TEKS BACAAN:
Pencarian

Selasa, 31 Oktober 2023

Prinsip Dasar Pengharaman : Mensekutukan Allah

 Allah telah mengutus Rasulullah SAW ke alam dunia untuk menjadi tauladan bagi seluruh umat manusia dalam beribadah kepada Allah. Hendaknya seluruh umat manusia mengikuti jejak langkah beliau SAW dengan membentuk akhlak al-karimah dalam melaksanakan ibadah kepada Allah. Dengan mengikuti Rasulullah SAW, seseorang akan menemukan jalan untuk kembali kepada Allah menjadi hamba yang didekatkan.

Untuk menemukan jalan yang lurus, Allah telah memberikan khabar tentang pokok-pokok pengharaman, yaitu : kekejian baik yang dzahir maupun yang bathin, dosa, pelanggaran terhadap kemanusiaan tanpa alasan yang benar, melakukan syirik kepada Allah tanpa suatu hujjah, dan membuat perkataan tentang Allah tanpa mempunyai pengetahuan. Kelima hal itu merupakan pokok-pokok pengharaman yang akan memberi kabar pada seseorang adanya penyimpangan dari jalan Allah.

﴾۳۳﴿قُلْ إِنَّمَا حَرَّمَ رَبِّيَ الْفَوَاحِشَ مَا ظَهَرَ مِنْهَا وَمَا بَطَنَ وَالْإِثْمَ وَالْبَغْيَ بِغَيْرِ الْحَقِّ وَأَن تُشْرِكُوا بِاللَّهِ مَا لَمْ يُنَزِّلْ بِهِ سُلْطَانًا وَأَن تَقُولُوا عَلَى اللَّهِ مَا لَا تَعْلَمُونَ
Katakanlah: "Sesungguhnya Tuhanku hanyalah mengharamkan perbuatan yang keji, baik yang dzahir ataupun yang bathin, dan perbuatan dosa, dan melanggar hak manusia tanpa alasan yang benar, mempersekutukan Allah dengan sesuatu yang Allah tidak menurunkan hujjah untuk itu dan (mengharamkan) mengada-adakan perkataan tentang Allah apa yang tidak kamu ketahui". (QS Al-A’raaf : 33)

DATA ACUAN:

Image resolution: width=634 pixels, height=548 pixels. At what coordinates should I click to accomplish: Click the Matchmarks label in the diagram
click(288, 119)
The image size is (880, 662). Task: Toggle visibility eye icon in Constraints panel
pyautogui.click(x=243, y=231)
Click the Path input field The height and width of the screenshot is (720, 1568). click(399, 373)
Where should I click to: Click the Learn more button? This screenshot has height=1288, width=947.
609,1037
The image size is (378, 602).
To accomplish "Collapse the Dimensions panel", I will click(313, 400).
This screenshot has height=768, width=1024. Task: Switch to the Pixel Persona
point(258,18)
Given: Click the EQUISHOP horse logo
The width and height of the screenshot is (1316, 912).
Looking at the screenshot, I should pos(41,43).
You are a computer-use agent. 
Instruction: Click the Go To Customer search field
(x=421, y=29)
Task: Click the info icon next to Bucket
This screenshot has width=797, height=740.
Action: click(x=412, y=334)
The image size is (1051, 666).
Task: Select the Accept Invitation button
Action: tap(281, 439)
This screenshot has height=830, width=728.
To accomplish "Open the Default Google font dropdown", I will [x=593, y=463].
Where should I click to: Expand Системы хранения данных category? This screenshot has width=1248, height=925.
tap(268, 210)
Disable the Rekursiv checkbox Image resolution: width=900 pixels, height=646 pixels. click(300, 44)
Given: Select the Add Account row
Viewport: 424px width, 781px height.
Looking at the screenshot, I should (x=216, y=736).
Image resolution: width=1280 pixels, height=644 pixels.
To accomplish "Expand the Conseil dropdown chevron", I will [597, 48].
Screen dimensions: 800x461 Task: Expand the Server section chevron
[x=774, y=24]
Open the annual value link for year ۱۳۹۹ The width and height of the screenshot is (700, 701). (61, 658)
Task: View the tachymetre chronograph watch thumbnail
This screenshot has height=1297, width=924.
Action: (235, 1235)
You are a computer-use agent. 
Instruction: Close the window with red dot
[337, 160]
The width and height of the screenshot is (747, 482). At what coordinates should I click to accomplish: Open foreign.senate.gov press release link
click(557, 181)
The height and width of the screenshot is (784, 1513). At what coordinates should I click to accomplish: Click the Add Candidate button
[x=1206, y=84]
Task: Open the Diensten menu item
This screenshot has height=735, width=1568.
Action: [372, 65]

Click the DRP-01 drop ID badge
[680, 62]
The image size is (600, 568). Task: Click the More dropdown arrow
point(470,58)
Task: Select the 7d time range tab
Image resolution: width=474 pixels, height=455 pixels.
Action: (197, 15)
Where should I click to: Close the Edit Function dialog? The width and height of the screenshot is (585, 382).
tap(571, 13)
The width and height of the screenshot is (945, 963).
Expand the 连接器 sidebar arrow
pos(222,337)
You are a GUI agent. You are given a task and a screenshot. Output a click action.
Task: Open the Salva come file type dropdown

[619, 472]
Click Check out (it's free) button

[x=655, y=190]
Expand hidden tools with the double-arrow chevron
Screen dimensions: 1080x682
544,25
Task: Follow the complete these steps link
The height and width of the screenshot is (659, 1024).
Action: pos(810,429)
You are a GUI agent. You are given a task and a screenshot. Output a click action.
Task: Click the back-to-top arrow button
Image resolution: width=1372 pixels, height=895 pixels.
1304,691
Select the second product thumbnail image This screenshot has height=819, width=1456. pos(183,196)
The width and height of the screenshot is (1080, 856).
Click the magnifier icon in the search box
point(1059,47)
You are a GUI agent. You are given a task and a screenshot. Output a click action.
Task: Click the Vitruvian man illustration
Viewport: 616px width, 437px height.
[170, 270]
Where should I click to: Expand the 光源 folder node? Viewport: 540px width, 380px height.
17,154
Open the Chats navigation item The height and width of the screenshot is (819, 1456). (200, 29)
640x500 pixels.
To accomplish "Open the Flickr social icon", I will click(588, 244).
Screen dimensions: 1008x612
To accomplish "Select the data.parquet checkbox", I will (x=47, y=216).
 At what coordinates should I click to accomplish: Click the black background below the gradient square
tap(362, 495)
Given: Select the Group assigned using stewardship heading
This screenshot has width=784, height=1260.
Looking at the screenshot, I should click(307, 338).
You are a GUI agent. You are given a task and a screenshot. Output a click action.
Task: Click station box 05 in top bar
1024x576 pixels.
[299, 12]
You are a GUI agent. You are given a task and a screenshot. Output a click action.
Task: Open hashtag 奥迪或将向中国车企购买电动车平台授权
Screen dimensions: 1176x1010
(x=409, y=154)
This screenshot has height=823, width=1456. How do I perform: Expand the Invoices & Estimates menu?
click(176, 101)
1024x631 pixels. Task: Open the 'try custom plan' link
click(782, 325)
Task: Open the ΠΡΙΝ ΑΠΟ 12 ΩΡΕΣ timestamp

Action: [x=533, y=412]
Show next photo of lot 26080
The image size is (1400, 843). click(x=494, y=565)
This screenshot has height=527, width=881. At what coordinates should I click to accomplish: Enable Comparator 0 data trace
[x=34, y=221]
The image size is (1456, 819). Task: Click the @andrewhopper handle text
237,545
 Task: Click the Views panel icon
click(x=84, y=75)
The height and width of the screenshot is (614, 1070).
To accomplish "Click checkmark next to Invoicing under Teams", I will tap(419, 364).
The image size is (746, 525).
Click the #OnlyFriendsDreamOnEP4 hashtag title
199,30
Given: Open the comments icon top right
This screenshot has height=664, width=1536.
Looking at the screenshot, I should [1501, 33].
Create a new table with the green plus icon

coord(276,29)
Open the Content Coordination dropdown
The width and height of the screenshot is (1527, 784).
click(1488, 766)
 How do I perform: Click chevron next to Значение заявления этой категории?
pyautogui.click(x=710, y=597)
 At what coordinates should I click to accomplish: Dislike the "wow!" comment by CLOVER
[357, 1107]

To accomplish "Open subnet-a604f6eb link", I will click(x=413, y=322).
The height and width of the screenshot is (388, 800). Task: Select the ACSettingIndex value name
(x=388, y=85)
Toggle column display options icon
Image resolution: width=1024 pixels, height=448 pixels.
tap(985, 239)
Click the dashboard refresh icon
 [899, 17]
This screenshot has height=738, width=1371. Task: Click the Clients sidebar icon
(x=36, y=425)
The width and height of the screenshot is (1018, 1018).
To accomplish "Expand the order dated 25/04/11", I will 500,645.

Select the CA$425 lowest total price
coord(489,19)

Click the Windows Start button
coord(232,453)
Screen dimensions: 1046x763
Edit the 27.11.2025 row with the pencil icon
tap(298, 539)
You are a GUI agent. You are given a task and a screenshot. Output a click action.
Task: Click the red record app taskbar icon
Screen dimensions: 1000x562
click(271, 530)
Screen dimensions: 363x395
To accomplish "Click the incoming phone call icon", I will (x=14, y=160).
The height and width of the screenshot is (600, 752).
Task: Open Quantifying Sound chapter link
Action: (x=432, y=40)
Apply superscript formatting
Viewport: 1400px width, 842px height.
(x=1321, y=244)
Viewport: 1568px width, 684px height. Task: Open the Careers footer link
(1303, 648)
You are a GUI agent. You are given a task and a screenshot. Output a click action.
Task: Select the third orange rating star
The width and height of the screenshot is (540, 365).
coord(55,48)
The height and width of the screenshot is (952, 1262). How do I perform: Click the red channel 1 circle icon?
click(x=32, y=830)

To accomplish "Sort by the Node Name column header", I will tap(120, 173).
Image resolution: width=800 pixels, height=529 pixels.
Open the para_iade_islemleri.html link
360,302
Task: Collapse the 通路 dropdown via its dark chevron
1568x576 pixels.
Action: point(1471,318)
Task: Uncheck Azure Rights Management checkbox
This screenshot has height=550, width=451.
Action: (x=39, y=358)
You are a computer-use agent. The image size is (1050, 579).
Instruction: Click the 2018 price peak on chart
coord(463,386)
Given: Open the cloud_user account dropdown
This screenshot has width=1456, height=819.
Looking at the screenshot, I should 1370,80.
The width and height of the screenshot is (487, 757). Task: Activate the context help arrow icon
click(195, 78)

INSTRUKSI TUGAS 1:
Salin ulang baris-baris dalam daftar secara persis, dimulai dari baris yang memuat "At what coordinates should I click to accomplish: Dislike" dan diakhiri setelah baris yang memuat "(1303, 648)".
INSTRUKSI TUGAS 2:
Tuliskan kelanjutan teks tentang prinsip dasar pengharaman setelah kalimat terakhir yang ditampilkan.
Daftar tersebut sama sekali tidak berhubungan dengan teks tentang prinsip dasar pengharaman.

HASIL PENGERJAAN 1:
 At what coordinates should I click to accomplish: Dislike the "wow!" comment by CLOVER
[357, 1107]

To accomplish "Open subnet-a604f6eb link", I will click(x=413, y=322).
The height and width of the screenshot is (388, 800). Task: Select the ACSettingIndex value name
(x=388, y=85)
Toggle column display options icon
Image resolution: width=1024 pixels, height=448 pixels.
tap(985, 239)
Click the dashboard refresh icon
 [899, 17]
This screenshot has height=738, width=1371. Task: Click the Clients sidebar icon
(x=36, y=425)
The width and height of the screenshot is (1018, 1018).
To accomplish "Expand the order dated 25/04/11", I will 500,645.

Select the CA$425 lowest total price
coord(489,19)

Click the Windows Start button
coord(232,453)
Screen dimensions: 1046x763
Edit the 27.11.2025 row with the pencil icon
tap(298, 539)
You are a GUI agent. You are given a task and a screenshot. Output a click action.
Task: Click the red record app taskbar icon
Screen dimensions: 1000x562
click(271, 530)
Screen dimensions: 363x395
To accomplish "Click the incoming phone call icon", I will (x=14, y=160).
The height and width of the screenshot is (600, 752).
Task: Open Quantifying Sound chapter link
Action: (x=432, y=40)
Apply superscript formatting
Viewport: 1400px width, 842px height.
(x=1321, y=244)
Viewport: 1568px width, 684px height. Task: Open the Careers footer link
(1303, 648)

HASIL PENGERJAAN 2:
Hendaknya setiap manusia mempertimbangkan setiap langkah mereka berdasarkan pokok pengharaman tersebut agar tidak menyimpang dari jalan kembali kepada Allah. Manakala mereka menemukan salah satu hal dari pokok pengharaman itu dalam langkah mereka, hendaknya mereka segera mencari langkah yang lebih baik karena itu mungkin adalah jalan yang menyimpang. Bila tidak memperhatikan peringatan pokok berupa yang haram, maka seseorang akan berada di jalan kesesatan. Sangat banyak orang yang memiliki keimanan kepada Allah tetapi tersesat karena tidak memperhatikan peringatan Allah melalui ketentuan halal dan haram.

Mempersekutukan Allah

Mempersekutukan Allah merupakan perbuatan yang sangat buruk dan menjadikan seseorang tidak diampuni Allah. Mempersekutukan Allah secara nyata dapat dilihat pada orang-orang yang memperturutkan keinginan duniawi dan keinginan hawa nafsu mereka hingga mereka melakukan perbuatan menjadi pelayan bagi para syaitan agar memperoleh keuntungan yang dijanjikan syaitan kepada mereka. Syaitan menjadikan mereka sebagai pelaksana program syaitan dengan melakukan perbuatan merusak umat manusia dengan imbalan-imbalan duniawi secara semu. Seringkali imbalan-imbalan yang diberikan kepada mereka tidak dapat memberikan manfaat sedikitpun, hanya sekadar memperoleh sesuatu yang semu bagi diri mereka sendiri.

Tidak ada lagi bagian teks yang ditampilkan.